Kyle what was your solution to this ? I'm doing the same thing in my current design.


----------



## BillConnerFASTC (Sep 11, 2018)

Just curious but:

"http://www.chicagolightingdesign.com"

Why a link that returns:

*Forbidden*
You don't have permission to access / on this server.


----------



## ruinexplorer (Sep 12, 2018)

BillConnerFASTC said:


> Just curious but:
> 
> "http://www.chicagolightingdesign.com"
> 
> ...


Well: https://www.facebook.com/chicagolig...998581726492/2335135383179467/?type=3&theater


----------



## BillESC (Sep 12, 2018)

I just did a church installation with three 65" and two 42" flat screens along with future wiring for 3 more flat screens. Went HDMI to Cat6 to an 8 way distribution unit and Cat6 to the TVs and back to HDMI. Used a total of 562' of Cat6 without a hitch.


----------



## KyleAnderson (Sep 24, 2018)

RJNAP said:


> Kyle what was your solution to this ? I'm doing the same thing in my current design.

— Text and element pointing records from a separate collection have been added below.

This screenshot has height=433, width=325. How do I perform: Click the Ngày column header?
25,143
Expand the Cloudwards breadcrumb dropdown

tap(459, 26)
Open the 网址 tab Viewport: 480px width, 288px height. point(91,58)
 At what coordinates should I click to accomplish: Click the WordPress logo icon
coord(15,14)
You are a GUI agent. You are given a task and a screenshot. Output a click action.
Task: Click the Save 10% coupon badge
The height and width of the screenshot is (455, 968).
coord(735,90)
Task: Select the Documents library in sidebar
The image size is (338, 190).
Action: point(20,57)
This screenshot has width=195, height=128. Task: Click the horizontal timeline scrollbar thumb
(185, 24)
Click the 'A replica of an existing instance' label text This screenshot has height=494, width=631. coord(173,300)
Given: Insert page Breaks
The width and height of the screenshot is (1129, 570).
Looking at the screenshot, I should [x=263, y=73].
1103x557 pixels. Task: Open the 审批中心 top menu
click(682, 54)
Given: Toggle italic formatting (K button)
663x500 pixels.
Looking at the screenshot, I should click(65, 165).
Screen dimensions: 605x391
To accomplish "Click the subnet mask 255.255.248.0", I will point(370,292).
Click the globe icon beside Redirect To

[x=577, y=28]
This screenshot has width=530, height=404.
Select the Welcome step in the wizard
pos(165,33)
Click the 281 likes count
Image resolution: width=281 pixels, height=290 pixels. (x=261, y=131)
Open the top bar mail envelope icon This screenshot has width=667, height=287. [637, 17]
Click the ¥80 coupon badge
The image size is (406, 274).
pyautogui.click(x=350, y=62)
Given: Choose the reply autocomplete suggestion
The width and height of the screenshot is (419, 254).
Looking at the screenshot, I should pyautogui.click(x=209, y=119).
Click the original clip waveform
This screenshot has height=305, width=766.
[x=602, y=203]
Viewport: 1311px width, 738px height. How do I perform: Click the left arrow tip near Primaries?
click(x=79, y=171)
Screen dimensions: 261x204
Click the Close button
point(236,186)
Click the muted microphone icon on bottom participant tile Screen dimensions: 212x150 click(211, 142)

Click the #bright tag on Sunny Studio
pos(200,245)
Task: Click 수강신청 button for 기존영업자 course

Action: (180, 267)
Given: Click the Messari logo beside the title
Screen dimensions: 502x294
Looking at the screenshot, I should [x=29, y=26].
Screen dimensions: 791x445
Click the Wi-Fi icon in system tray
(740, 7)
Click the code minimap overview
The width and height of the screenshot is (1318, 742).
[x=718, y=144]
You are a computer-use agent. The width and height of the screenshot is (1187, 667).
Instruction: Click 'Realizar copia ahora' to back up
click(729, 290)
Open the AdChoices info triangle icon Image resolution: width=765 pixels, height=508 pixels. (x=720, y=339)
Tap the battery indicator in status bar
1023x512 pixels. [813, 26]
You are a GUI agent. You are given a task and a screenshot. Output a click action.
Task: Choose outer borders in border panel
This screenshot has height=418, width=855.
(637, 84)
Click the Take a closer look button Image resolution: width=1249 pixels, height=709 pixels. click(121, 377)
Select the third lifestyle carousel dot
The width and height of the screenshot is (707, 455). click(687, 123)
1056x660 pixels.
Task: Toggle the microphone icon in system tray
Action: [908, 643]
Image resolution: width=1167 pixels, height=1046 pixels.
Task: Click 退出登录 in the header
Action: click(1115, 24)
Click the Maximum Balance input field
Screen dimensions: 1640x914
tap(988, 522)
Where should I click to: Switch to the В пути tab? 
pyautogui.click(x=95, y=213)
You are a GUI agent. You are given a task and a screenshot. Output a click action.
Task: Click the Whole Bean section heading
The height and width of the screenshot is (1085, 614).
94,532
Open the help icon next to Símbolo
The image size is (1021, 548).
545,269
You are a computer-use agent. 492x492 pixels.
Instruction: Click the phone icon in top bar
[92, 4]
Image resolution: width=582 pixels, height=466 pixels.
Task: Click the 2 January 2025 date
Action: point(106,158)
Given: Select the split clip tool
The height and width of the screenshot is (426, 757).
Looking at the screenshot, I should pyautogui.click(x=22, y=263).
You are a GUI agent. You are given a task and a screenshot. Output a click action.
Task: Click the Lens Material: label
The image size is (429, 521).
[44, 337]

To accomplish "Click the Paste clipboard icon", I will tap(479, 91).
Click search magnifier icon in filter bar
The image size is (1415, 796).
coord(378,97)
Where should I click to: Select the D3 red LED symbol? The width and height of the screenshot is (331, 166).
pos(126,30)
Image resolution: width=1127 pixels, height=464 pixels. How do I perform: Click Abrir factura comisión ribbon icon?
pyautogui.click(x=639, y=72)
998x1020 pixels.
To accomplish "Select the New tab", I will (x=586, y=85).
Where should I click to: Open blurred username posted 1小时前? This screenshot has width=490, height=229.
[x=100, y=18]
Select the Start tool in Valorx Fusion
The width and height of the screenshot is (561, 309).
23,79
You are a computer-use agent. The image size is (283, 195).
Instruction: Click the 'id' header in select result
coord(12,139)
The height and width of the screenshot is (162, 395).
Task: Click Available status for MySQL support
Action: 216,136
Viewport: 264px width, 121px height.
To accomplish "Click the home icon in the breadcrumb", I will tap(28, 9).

Blast from my past! The short answer is basically the same as Bill's.

There were two versions of this show, because halfway through its run there was a fire in the building, caused by the restaurant next door, that resulted in my having to replace all of the electronic components. 

Version 1 was a MacPro, in the old silver case, with three video cards. One powered my monitor, and one each powered the screens so they had individual surfaces. I did not have to use a Matrox, though I have had to for other installations. Version 2 I had to replace the computer with the Trash can version, and the active DVI adapters.

Video black was not a problem, as I found LED screens that, with the back light turned to minimum, did not put out too much light. I had to replace those screens when the fire hit, though, and the new ones I found weren't as good on that front. With the life cycle of TVs anymore, I don't have a real suggestion for you there other than to test them out if you can.

In that original build I was close enough to the stage to use 50' HDMI cables. In situations since then, I've been further away and made do with HDBaseT to get the signal over ethernet cable. 

I used HDBaseT transmitters and receivers from FSR:
https://fsrinc.com/fsr-products/product/p100-meter-hdbaset-slim-pack-transmitter
https://fsrinc.com/fsr-products/product/p100-meter-hdbaset-slim-pack-receiver

In one theater we have 5 televisions, and use a Wyrestorm 4x4 matrix to send the HDBaseT outputs. A Matrox TripleHead provides three signals, each sent to the matrix, and an additional FSR transmitter provides the additional. That gives me 4 surfaces in QLab. The matrix is set so that two of the screens have the same output, and the other three are identical.

We've gone a bit silly with TVs.


----------